Скрипка радостно взмывает ввысь, за ней флейта, и, наконец, вдогонку, размахивая париком, перебирая тонкими ножками, по лесной алее мчится клавесин.
«Что я тут делаю? – недоумевает Эдик. – У меня сын растёт. Да плевать на чиновников, в Германию нельзя, но в Австрию-то можно. Сбережений хватит года на два. Сниму домик в горах, будем жить вдвоём, да и за «чёрный нал» всегда можно работу найти.
Внимание Клааса привлекает круглый монитор на изящном столике возле клавесина. Там, за экраном, распахнутым в черную дыру вечности, в такт музыке рождаются галактические системы. Красные, зелёные и лиловые светила движутся навстречу друг другу по замысловатым траекториям и, встречаясь, вспыхивают белым заревом. У Эдика зудят ладони, до того хочется ему прикоснуться к инсталляции. Иллюзия соперничает с окружающей действительностью настолько удачно, что, кажется, стоит протянуть руку и кончики пальцев, не встретив преграды, погрузятся в ледяной космос.
Между тем музыка, в последний раз взмыв под облака, устало опускается на жёрдочку и, довольная собой, засыпает, оставив инструменты в блаженном оцепенении.
– Браво! – аплодирует Клаас. – Бранденбургский концерт на альпийских лугах при восходе солнца! Не сон ли это?

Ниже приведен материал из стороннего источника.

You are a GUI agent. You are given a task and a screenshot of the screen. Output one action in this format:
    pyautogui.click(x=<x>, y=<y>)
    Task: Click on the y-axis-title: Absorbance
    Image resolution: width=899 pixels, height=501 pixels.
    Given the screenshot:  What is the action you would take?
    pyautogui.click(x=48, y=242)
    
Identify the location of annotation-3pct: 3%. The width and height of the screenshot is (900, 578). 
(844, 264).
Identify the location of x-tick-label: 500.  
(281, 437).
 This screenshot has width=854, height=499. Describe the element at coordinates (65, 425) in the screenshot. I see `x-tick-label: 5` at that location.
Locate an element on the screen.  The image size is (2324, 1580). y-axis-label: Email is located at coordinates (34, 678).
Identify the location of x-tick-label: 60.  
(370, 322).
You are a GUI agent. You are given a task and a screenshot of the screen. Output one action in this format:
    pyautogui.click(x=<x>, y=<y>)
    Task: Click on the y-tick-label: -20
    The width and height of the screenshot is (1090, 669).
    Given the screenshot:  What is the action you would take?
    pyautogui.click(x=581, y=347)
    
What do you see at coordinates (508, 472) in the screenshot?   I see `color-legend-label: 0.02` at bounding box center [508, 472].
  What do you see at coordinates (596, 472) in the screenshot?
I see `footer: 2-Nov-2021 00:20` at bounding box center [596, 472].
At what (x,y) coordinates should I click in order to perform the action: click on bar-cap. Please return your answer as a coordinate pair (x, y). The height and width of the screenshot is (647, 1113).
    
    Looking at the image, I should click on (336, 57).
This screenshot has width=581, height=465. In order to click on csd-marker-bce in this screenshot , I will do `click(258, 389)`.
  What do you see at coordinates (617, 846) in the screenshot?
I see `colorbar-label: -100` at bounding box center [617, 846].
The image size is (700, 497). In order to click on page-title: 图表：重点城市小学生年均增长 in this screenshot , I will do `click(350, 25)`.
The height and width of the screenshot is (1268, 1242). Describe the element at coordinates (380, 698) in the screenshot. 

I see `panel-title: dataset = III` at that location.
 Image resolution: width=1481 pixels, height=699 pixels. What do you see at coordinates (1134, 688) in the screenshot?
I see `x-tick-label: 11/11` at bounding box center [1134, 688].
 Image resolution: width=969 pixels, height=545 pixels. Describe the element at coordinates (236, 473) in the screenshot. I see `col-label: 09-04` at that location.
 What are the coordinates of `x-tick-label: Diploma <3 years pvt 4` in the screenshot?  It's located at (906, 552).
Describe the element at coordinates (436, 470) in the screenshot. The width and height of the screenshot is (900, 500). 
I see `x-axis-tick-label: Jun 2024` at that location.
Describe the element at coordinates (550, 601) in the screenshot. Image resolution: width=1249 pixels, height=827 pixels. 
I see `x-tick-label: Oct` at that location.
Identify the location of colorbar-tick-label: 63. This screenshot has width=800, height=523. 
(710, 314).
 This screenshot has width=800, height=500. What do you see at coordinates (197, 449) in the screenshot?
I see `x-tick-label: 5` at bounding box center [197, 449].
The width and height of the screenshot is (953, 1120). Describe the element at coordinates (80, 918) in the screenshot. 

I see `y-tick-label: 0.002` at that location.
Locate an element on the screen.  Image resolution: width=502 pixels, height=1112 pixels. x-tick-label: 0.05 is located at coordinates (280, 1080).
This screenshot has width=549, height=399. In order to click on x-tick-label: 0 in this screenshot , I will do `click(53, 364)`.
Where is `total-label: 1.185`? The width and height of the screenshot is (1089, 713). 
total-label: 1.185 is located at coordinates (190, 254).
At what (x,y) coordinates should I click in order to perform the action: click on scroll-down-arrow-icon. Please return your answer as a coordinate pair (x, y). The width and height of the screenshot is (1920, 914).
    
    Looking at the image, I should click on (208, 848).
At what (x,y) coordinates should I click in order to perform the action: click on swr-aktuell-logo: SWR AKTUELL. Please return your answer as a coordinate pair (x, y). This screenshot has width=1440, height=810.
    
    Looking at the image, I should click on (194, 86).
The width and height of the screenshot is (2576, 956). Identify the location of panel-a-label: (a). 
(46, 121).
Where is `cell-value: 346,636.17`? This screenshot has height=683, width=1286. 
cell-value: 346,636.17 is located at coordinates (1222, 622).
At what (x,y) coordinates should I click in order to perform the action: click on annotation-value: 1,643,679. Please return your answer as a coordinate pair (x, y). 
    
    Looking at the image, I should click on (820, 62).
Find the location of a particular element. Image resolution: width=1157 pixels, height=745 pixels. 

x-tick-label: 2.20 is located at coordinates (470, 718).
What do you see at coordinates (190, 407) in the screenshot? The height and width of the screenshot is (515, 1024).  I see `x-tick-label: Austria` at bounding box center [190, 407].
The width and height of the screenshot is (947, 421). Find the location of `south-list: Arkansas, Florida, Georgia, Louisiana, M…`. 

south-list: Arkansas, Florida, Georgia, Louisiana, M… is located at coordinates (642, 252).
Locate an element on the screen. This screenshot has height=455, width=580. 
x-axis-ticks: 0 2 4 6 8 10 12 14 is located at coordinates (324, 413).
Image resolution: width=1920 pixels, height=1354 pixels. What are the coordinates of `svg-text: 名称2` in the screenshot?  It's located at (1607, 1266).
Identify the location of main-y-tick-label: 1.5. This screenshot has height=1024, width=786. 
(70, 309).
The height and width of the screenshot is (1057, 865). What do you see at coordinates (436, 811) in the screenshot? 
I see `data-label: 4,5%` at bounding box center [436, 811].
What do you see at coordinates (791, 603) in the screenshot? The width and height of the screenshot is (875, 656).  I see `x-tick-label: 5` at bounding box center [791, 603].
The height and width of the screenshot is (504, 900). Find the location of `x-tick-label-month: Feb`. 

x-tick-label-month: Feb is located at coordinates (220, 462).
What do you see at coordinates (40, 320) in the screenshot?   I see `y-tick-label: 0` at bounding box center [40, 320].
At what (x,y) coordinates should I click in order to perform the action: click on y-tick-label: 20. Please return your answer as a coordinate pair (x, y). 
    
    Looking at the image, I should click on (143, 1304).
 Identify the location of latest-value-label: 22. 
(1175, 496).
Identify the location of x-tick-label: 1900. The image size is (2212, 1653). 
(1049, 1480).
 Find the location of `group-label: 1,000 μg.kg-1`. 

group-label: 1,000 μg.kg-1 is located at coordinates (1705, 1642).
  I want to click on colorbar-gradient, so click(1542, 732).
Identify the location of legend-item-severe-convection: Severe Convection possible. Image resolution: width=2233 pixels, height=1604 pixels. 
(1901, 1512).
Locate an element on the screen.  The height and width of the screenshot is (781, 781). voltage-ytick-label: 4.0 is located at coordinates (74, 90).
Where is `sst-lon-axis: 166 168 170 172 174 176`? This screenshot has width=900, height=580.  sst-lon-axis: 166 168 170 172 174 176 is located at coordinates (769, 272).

– Ваш вопрос можно считать риторическим? – Сергей Павлович кладёт флейту в футляр, подходит к монитору.
– Даже и не знаю, что Вам ответить. Уж слишком всё…
– Сюрреалистически? – вставляет Джеймс.
– Да, пожалуй, это определение самое подходящее. В очередной раз.
– Сон – это тоже реальность, а реальность тоже сон, – замечает Аднан.
– Кстати, – Клаас протягивает американцу тетрадь, – я принёс Вам свои военные записки.
Суортон берёт дневник и с выражением неподдельного интереса на лице, просматривает заложенные места.
– А Вы прекрасный стилист, господин Клаас! Я сейчас принесу камеру и всё пересниму.
– Как я понимаю, завтрак откладывается? – интересуется седовласый дворянин.
На белом экране повисает изображение лилово-красно-зелёного трёхгранника. Сергей Павлович извлекает свежеотпечатанные листы из принтера, который от Эдика скрывал монитор, и просматривает их.
– Вовсе нет, – отвечает Джеймс. – Мне хватит десяти минут, а завтрак через четверть часа.
– Я, пожалуй, пойду переоденусь, – сообщает сириец, покидая веранду.
Суортон уходит за камерой и долго не возвращается.
– Право не знаю, как Вас и просить-то об этом, – произносит Сергей Павлович, не отрывая взгляда от распечатки. – Вы же всё равно сейчас едете в Новый Афон, не так ли?
– Да. Вы хотите составить мне компанию?
– Нет, нет. Мне необходимо ещё побыть в Академии. Я позволю себе просить Вас передать вот этот текст нашему общему с Аднаном и Джеймсом другу. Он, видите ли, по известным причинам не смог к нам присоединиться. Впрочем, в этом и надобности нет никакой, главное текст.